In search of answers I picked up a book by Philip Yancey called 'Disappointment with God'.  Something he wrote sent me back to the Bible, specifically to the gospels, to read how Jesus responded to suffering. After all, the Bible tells us that Jesus is the Son of God, so if we want to know what God is like, what he thinks about something, looking closely at Jesus is a pretty good place to start. This passage from the gospel of Luke is just one example of I found.

  " Soon afterward, Jesus went to a town called Nain, and his disciples and a large crowd went along with him. 12 As he approached the town gate, a dead person was being carried out—the only son of his mother, and she was a widow. And a large crowd from the town was with her. 13 When the Lord saw her, his heart went out to her and he said, “Don’t cry.”
14 Then he went up and touched the bier they were carrying him on, and the bearers stood still. He said, “Young man, I say to you, get up!” 15 The dead man sat up and began to talk, and Jesus gave him back to his mother.
16 They were all filled with awe and praised God. “A great prophet has appeared among us,” they said. “God has come to help his people.” 17 This news about Jesus spread throughout Judea and the surrounding country."

  I love this story. How does Jesus respond to this widow's grief? With compassion-  "His heart went out to her." Like us he wants to end the suffering; unlike us he has the power to do so. He raises the woman's son to life. The people cry 'God has come to help his people.'

And that is what the little baby in the manger is about. God came as a man, to share in our messy lives. He sufffered immensely- persecution, rejection, crucifixion. The Son of God was not spared suffering.

Stories like this about Jesus helped me more than anything else in my faith. They show me the person that Jesus is, they show me God's heart for those suffering. They show me that he cares deeply that my child is suffering. When I look at the gospels, I know I can trust Jesus, and that I can trust my children to him.

My little girl still has epilepsy, although thankfully she is now on a drug which has greatly improved things for her. We do not have a diagnosis for what is wrong with her.
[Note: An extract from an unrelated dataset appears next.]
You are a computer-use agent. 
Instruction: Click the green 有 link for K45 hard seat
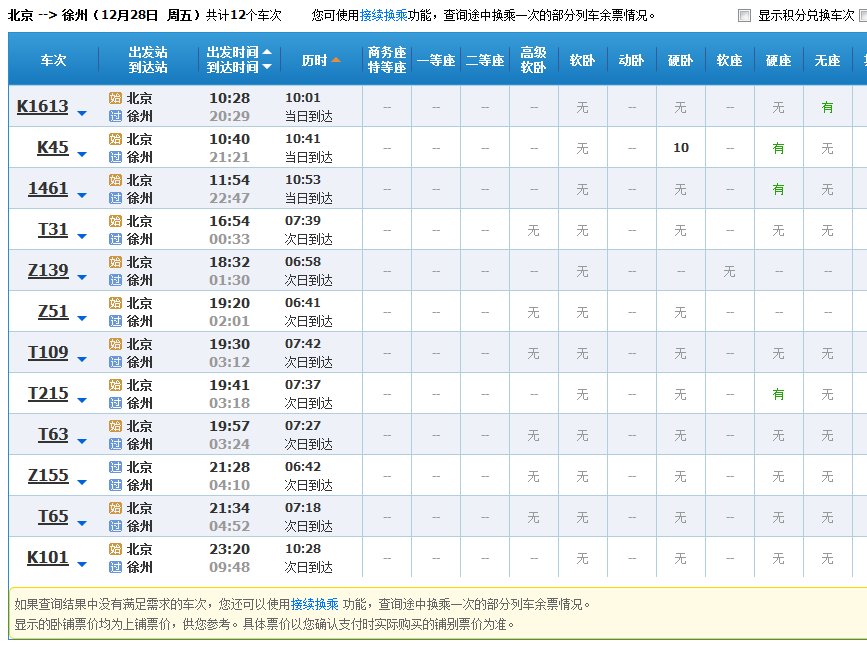(x=779, y=147)
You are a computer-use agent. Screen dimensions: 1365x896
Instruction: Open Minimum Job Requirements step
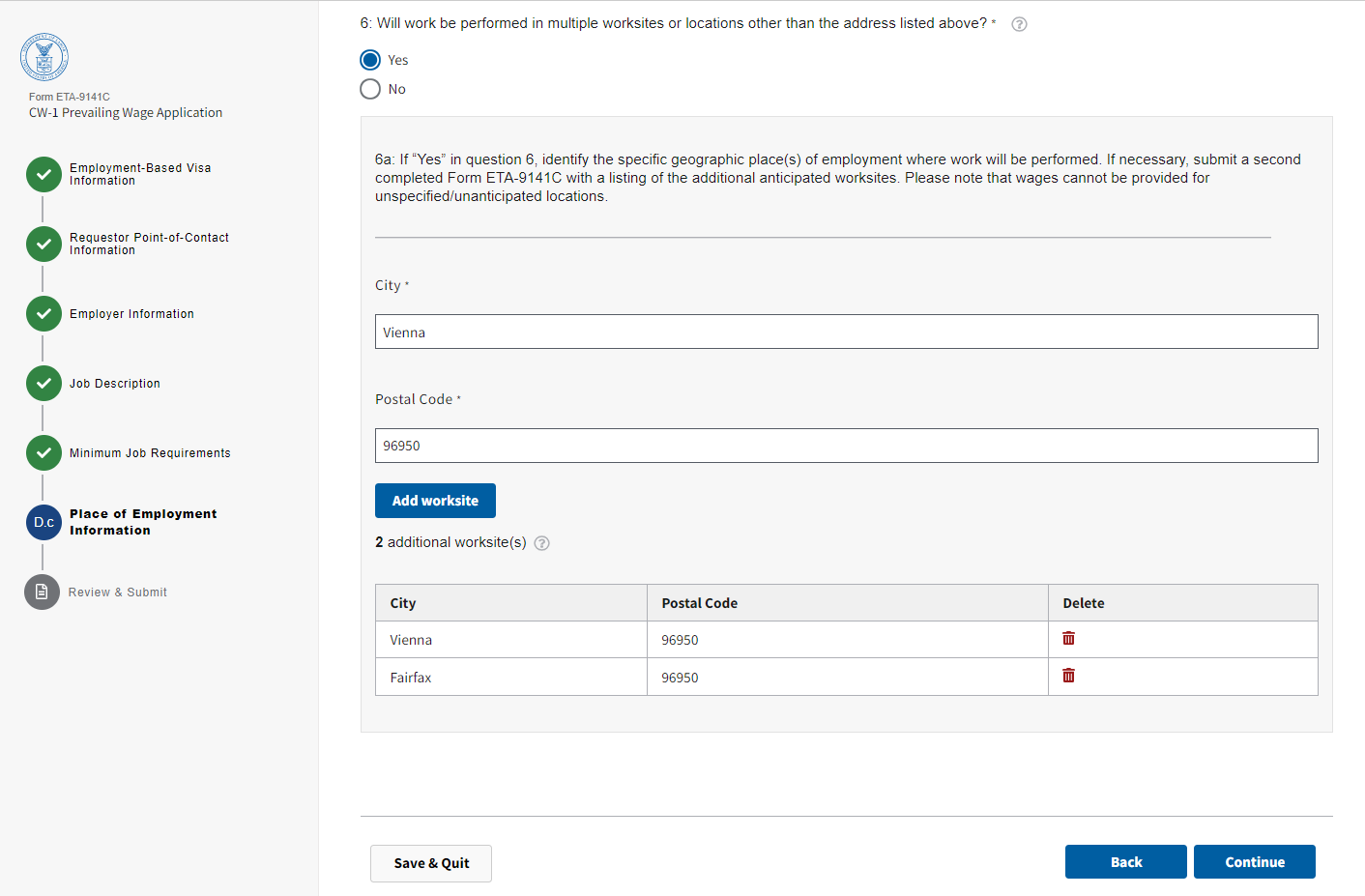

My son does indeed have ASD and although he manages brilliantly well he will always find life confusing and frightening. God has not wiped our problems away. I truly believe he gives us little miracles every day but not the big ones.

But Jesus did not come to make our lives in the here and now easier. He doesn't want us to follow him for the miracles, for bread. He has something better. He came to bridge the gap between us and God, a gap that is caused by our selfish hearts. He came to restore our relationship with God and to enable us to live with him forever in Heaven.

A takes 5 syringes of medicine every evening with a little treat for taking it. I tell her and her brother that when we get to heaven there will no medicine but they will still get chocolate buttons. (At least I hope there will be chocolate!) My highly anxious boy tells me, ' Mummy, in heaven no one will be sad, or angry or worried, because God will be there to look after us.'

I cannot make life perfect for my children, but I can point them towards a relationship with Jesus and tell them about heaven. The Bible tells us that in heaven we have an inheritance 'that will never spoil, perish or fade' (1 Peter 1:4). No one will get ill or old, there will be no war, starvation or cancer. BUT- the good things in this world will be so much better.

There is a wonderful book called the Jesus Storybook Bible- written for children but so beautiful I love it myself. It says that Jesus came to make all the sad things come untrue. That sounds good to me.